[DATASET ENTRIES — start]

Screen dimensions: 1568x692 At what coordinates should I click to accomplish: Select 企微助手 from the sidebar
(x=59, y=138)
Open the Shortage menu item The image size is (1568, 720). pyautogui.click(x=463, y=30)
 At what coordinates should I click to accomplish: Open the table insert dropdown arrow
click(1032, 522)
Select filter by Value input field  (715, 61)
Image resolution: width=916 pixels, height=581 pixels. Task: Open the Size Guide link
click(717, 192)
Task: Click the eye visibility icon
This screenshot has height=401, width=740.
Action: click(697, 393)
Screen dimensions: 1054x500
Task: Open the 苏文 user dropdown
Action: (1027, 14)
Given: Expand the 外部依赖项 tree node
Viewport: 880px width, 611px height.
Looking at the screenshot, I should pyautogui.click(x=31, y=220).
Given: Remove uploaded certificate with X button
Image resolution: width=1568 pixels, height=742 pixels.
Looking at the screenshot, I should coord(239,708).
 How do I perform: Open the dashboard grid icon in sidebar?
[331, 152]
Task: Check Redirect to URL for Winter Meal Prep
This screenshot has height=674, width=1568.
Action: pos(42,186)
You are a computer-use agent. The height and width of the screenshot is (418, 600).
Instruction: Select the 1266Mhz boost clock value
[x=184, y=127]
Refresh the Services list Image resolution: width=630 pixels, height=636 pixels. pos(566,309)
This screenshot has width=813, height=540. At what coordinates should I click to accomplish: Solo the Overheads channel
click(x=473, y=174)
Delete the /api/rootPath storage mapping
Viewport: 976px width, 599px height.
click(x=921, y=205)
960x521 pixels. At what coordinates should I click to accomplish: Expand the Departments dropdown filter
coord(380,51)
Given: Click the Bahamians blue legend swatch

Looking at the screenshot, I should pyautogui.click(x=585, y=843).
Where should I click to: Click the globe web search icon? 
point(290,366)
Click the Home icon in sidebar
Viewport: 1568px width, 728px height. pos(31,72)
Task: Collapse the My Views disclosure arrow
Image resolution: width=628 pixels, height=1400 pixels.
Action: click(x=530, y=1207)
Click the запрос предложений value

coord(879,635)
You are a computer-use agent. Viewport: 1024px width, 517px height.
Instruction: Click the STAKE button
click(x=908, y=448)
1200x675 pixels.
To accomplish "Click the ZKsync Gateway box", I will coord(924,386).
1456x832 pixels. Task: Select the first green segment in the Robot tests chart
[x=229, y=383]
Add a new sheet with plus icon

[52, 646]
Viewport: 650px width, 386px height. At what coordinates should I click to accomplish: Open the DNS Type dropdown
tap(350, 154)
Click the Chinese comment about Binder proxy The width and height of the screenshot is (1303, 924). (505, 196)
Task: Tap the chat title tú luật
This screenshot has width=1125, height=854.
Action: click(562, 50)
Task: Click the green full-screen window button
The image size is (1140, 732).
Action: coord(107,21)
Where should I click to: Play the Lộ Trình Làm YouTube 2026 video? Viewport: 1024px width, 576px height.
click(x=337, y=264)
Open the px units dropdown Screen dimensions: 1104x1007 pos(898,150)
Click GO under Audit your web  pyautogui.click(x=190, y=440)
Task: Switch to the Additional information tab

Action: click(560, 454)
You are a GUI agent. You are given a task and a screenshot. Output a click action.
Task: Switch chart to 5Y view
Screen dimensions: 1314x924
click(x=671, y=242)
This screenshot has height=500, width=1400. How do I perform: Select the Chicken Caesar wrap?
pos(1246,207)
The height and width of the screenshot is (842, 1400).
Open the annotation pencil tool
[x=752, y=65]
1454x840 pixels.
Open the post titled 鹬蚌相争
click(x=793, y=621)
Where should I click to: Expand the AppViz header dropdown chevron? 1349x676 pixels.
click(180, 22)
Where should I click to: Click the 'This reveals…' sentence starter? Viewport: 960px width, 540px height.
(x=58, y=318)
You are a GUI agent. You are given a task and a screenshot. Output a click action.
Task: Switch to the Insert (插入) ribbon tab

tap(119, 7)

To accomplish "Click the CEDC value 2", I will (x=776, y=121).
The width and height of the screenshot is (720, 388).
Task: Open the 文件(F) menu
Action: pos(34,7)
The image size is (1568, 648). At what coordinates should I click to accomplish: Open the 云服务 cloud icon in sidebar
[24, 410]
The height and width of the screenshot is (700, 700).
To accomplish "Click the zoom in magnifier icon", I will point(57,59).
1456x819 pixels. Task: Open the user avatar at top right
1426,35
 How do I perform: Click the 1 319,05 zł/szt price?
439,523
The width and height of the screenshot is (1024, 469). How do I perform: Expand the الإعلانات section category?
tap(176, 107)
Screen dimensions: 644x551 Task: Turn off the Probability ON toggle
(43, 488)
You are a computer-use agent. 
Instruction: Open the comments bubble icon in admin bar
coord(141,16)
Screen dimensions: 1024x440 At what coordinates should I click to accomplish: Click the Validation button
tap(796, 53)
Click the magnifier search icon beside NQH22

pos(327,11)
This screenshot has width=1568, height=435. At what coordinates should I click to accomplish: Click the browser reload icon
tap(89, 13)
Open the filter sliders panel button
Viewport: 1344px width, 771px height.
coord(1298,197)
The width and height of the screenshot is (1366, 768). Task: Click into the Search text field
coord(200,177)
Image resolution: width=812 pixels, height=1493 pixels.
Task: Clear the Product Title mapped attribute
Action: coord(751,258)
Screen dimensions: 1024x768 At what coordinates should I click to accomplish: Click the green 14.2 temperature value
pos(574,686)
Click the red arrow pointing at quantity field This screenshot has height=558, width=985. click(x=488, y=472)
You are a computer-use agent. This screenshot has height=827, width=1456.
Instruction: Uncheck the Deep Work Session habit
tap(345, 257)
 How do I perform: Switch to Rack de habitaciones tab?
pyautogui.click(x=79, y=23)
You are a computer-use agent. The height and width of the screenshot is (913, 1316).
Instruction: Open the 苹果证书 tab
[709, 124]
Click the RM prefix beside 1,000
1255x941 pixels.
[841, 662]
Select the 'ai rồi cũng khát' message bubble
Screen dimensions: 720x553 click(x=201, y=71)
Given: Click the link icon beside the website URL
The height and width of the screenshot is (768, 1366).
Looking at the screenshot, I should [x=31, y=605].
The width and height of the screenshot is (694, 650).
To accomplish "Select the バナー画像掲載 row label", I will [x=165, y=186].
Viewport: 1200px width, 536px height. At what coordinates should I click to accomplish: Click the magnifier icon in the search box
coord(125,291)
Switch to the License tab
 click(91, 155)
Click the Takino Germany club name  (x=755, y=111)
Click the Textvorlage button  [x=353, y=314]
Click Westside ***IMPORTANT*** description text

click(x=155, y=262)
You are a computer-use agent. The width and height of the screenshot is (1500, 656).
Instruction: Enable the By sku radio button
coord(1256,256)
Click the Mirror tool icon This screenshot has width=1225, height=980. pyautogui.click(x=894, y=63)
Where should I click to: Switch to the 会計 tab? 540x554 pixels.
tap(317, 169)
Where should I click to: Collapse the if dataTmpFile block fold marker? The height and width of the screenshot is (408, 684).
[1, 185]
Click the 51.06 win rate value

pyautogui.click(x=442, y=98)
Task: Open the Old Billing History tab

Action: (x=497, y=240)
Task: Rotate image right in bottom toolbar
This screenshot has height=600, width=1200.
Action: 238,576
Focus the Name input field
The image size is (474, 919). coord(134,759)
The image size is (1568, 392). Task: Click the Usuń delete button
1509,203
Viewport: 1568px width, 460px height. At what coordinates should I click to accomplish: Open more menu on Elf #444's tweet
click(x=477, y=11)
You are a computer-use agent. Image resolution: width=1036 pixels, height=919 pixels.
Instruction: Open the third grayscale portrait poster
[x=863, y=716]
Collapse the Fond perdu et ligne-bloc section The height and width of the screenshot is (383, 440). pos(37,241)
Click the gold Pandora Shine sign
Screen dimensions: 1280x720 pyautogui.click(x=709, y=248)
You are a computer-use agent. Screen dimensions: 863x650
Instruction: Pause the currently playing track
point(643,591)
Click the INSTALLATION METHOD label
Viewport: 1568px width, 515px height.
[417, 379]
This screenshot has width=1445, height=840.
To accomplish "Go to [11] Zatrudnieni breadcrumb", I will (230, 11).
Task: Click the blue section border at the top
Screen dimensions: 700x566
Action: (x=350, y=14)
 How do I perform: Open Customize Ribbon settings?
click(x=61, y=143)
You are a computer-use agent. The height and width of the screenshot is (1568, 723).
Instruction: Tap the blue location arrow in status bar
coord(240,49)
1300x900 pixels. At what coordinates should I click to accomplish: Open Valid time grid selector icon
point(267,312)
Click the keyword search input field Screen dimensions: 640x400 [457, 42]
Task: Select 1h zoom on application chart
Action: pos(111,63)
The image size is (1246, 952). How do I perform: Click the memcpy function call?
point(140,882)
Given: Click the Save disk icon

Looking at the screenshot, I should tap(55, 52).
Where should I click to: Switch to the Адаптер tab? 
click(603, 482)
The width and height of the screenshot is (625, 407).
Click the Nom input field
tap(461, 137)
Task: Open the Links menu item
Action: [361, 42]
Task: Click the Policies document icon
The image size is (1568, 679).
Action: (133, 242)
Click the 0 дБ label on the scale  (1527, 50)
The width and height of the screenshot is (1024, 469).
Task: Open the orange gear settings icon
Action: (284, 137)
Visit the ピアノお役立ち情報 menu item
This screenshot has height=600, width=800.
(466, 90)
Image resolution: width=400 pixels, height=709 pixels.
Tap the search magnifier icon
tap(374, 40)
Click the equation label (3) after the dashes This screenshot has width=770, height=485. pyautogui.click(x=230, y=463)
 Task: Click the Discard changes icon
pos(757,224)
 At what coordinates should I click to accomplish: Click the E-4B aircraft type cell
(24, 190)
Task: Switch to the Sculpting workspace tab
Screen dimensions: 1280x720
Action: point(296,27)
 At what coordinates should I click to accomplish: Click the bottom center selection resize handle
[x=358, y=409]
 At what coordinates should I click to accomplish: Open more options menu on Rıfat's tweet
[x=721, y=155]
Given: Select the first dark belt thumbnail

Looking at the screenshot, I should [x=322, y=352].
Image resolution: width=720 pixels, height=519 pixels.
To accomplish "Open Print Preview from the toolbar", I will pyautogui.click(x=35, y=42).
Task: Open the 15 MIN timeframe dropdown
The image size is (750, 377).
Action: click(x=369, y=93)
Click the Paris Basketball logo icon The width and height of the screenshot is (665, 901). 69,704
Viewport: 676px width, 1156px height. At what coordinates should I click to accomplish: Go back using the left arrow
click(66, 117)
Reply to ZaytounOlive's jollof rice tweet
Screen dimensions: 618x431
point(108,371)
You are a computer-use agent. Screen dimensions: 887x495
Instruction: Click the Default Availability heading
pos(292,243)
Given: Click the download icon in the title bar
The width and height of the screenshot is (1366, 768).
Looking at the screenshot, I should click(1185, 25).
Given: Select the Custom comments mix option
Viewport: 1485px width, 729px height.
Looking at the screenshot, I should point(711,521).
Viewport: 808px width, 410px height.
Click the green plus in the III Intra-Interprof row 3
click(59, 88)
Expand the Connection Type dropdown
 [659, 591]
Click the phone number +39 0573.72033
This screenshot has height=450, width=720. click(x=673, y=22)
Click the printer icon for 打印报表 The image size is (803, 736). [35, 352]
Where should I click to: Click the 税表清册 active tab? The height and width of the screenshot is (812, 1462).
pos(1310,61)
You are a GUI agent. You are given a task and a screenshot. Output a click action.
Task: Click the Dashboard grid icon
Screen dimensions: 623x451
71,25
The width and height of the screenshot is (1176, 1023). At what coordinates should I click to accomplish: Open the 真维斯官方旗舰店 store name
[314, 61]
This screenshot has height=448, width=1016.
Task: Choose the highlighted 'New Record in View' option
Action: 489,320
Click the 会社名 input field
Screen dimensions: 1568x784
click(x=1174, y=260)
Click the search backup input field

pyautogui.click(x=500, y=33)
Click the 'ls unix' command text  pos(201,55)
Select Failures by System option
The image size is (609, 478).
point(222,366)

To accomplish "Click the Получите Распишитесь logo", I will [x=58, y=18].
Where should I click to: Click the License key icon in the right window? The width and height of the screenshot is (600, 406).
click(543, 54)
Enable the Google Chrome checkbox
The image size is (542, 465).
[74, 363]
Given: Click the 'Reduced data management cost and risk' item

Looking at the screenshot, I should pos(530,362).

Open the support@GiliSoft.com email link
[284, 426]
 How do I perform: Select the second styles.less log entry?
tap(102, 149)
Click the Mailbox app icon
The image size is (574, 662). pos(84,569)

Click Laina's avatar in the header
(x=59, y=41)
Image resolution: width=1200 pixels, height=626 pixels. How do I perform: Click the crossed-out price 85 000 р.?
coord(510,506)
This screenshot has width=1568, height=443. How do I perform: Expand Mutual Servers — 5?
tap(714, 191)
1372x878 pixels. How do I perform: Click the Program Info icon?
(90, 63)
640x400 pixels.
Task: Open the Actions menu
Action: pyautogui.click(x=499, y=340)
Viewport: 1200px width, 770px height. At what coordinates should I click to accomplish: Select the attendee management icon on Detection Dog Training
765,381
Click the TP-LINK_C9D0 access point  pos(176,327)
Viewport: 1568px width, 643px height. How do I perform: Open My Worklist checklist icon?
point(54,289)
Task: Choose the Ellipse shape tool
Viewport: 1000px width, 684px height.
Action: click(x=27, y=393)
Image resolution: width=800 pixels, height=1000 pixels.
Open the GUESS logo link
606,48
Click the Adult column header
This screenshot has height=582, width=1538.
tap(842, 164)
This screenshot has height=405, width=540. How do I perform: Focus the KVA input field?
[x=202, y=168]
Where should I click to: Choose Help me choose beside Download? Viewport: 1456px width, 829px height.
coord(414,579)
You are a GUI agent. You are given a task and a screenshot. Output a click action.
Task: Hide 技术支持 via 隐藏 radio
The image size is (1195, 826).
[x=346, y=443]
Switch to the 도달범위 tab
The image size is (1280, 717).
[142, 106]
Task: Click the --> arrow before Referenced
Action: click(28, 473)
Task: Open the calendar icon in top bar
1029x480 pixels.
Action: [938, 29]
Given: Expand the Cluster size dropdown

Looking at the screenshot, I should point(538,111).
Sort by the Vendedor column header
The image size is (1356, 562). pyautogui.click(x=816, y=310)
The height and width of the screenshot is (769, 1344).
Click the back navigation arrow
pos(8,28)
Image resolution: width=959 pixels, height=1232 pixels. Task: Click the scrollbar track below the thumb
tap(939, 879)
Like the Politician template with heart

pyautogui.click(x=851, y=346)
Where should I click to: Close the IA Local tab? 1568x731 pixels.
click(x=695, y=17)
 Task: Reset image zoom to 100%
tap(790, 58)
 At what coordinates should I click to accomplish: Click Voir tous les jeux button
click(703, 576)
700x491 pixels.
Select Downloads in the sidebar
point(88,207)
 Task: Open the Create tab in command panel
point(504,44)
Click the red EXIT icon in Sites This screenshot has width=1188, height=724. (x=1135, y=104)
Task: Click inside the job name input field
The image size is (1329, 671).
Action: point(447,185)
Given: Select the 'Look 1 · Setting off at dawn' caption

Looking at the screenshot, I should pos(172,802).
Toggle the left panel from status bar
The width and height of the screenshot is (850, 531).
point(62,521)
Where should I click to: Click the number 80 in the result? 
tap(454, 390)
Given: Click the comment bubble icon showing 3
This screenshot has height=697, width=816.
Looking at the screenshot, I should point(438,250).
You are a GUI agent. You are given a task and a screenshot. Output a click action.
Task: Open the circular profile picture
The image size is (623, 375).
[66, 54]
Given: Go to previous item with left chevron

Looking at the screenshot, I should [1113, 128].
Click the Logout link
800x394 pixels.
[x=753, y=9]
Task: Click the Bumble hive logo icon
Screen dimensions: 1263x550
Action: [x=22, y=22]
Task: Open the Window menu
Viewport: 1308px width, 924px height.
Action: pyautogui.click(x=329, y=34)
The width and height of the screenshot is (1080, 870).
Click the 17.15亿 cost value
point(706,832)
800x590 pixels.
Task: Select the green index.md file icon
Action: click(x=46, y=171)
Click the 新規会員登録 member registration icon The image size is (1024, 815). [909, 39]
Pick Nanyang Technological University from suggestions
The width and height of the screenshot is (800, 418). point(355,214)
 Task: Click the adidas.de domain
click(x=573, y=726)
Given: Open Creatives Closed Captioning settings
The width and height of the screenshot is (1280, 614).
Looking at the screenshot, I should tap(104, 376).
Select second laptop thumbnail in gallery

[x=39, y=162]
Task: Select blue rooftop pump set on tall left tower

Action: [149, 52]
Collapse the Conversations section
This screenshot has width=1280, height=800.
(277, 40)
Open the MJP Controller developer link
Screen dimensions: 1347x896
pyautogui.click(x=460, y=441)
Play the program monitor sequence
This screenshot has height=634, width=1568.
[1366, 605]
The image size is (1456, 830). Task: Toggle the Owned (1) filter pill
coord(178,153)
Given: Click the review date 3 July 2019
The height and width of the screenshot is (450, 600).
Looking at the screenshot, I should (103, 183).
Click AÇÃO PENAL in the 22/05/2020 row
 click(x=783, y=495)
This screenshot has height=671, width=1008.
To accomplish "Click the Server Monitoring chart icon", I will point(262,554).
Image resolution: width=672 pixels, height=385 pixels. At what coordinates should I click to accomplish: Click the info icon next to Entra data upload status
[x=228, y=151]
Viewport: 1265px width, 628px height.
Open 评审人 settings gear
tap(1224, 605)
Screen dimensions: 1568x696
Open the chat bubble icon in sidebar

[DATASET ENTRIES — finish]

● **TASK DESCRIPTION**:
What is wanted is a copy of every line in the listing that includes the word "chat".

● **WRITTEN RESPONSE**:
Task: Tap the chat title tú luật
Open the chat bubble icon in sidebar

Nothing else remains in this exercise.